The number of the self-service unattended kiosks needed for an ideal customer experience should also be thoroughly calculated. Even if well placed, if there are too few units to serve, problems such as long wait lines, reduced sales, and dissatisfied users will inevitably be encountered. So it is best to plan for a deployment which provides a sufficient number of kiosks to ensure good coverage even when one or more units are down for maintenance.
Design and availability of the current infrastructure may be another limiting, enforcing, or deciding factor for self-service kiosk placement but a careful planning should be performed here too. It may be tempting to put a payment or ticketing kiosk next to a readily available electrical outlet but long term scenarios should be checked: it could be more cost-effective and more profitable to place a kiosk in its optimal location and install new electrical wiring than to put the kiosk in an out-of-the-way location with less potential just to avoid some initial and relatively smaller costs.
Convenience for support and maintenance staff is just as important as the comfort of customers, but you better not sacrifice location for convenience. Just place the kiosks in ways that allow easy access to the footprint space, particularly in the back end of the unit, where supplies are loaded or switched and maintenance is performed.

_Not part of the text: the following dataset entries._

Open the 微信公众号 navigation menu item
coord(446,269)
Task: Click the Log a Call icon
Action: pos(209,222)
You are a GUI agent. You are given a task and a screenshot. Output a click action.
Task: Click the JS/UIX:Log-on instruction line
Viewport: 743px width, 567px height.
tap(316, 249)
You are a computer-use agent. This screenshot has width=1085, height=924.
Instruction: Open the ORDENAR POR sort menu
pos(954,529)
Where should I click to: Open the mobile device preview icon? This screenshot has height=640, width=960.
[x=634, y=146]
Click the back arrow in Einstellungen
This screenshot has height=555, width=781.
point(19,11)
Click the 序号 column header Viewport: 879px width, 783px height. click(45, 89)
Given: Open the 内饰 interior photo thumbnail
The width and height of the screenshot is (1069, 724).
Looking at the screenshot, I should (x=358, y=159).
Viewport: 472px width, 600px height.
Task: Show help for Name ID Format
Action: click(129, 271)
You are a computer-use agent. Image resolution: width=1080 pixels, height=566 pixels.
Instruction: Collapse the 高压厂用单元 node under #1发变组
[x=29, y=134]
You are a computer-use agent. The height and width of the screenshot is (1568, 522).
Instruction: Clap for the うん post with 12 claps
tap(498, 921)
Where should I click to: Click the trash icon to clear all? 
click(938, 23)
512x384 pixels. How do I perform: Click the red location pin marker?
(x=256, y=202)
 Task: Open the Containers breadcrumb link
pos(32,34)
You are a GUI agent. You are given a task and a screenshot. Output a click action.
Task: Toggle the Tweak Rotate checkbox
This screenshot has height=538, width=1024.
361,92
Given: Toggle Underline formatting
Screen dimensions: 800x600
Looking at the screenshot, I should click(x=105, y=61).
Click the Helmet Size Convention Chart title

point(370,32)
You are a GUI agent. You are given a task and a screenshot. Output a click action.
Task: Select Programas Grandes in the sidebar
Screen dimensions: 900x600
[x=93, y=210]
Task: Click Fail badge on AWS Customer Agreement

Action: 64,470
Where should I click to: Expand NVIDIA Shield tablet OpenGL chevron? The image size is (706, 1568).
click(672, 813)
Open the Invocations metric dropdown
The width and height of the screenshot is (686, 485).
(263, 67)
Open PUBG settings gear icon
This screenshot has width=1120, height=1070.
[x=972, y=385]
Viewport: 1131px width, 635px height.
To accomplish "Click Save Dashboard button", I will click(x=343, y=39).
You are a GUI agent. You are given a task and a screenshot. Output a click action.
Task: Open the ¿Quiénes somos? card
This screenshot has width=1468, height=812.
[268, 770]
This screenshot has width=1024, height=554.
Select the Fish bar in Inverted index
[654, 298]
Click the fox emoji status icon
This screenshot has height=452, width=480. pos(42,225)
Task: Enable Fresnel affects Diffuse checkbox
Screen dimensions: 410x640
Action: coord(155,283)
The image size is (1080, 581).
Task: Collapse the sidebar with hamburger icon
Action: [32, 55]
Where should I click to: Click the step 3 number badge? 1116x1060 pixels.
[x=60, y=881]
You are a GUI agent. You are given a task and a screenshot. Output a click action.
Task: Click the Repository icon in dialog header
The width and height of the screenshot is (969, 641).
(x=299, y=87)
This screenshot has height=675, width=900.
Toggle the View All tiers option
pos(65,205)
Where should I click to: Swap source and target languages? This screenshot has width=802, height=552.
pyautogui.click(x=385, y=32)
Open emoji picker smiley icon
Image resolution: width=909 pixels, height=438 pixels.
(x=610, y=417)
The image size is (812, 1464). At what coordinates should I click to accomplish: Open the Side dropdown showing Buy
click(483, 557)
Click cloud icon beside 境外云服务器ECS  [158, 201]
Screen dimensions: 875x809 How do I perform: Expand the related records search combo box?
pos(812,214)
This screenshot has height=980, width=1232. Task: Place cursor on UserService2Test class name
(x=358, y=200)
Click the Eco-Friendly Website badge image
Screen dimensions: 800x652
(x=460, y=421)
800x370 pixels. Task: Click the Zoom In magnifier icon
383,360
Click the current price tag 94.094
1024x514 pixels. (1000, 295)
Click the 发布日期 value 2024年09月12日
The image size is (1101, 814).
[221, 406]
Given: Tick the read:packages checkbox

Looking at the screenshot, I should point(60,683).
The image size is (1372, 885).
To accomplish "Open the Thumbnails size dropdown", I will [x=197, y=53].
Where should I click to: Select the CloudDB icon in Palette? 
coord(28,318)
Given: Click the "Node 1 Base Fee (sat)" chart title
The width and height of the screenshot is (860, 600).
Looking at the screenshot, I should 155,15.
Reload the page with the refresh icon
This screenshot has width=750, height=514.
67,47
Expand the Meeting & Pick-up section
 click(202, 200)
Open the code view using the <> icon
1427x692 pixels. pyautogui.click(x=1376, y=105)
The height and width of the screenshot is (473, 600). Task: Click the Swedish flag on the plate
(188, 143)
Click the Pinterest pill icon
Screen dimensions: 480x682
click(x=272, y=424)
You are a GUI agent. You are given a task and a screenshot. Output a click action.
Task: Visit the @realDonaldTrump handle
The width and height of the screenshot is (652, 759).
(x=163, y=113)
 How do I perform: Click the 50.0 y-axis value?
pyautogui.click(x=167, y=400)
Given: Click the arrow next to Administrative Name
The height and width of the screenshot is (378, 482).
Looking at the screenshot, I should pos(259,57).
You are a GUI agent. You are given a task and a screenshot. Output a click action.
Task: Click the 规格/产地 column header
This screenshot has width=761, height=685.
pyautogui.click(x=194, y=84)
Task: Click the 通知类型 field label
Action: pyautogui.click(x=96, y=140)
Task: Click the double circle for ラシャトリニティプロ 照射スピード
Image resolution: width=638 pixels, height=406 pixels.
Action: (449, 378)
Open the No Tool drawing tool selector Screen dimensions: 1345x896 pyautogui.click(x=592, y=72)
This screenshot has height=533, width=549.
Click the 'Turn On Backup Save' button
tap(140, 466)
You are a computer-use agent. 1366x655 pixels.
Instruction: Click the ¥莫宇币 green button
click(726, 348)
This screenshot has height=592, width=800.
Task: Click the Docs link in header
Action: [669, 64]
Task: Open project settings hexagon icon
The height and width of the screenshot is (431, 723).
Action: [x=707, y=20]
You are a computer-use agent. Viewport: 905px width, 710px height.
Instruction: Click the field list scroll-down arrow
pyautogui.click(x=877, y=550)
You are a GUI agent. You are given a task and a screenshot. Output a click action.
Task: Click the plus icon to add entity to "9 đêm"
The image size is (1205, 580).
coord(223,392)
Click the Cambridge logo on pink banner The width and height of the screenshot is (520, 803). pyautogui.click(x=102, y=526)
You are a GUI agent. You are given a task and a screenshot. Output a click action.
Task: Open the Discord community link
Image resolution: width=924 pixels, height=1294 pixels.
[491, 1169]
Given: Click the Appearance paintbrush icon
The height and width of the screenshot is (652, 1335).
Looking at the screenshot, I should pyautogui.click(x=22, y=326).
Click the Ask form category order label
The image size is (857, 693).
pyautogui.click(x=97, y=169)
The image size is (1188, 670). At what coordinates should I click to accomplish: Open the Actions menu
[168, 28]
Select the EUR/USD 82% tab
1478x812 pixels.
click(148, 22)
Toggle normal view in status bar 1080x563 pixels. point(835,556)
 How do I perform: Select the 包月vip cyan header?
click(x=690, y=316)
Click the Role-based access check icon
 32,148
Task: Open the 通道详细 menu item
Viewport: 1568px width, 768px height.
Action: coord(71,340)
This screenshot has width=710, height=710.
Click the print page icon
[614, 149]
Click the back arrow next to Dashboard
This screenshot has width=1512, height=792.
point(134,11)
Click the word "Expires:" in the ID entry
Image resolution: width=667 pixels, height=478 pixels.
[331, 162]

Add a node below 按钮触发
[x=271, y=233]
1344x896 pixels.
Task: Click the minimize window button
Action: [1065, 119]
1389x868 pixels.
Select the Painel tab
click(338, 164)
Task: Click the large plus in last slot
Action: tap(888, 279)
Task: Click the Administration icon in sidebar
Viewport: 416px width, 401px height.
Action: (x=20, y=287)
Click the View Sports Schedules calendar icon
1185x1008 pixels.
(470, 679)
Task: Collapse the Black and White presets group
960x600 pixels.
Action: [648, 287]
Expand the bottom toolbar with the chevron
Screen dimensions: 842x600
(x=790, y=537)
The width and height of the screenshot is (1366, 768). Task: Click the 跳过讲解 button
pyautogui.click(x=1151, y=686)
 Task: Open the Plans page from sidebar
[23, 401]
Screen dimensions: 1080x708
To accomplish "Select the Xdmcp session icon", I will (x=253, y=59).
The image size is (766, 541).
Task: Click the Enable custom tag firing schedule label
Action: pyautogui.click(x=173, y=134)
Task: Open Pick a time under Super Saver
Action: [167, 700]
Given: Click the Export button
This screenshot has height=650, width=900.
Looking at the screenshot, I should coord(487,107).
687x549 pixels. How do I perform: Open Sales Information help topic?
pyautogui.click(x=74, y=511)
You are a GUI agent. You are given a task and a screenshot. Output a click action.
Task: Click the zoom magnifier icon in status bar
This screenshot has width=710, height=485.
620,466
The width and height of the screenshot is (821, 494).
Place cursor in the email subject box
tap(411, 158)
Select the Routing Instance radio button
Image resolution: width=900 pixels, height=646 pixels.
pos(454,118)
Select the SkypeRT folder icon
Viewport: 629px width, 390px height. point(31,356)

Unattended kiosk placement decisions should also involve the fact that people are most attracted to kiosks when they see a simple, clear, and consistent advertising or guiding message or instructions being displayed on the kiosks and in the environment kiosks reside in. Thus it is important to produce a harmony and alignment between the kiosk itself and the surrounding elements available. When users are fully guided and informed about what type of tasks they can accomplish using the kiosks, the chances that they will be urged to use the equipment and that a more satisfactory customer experience will take place are greatly boosted.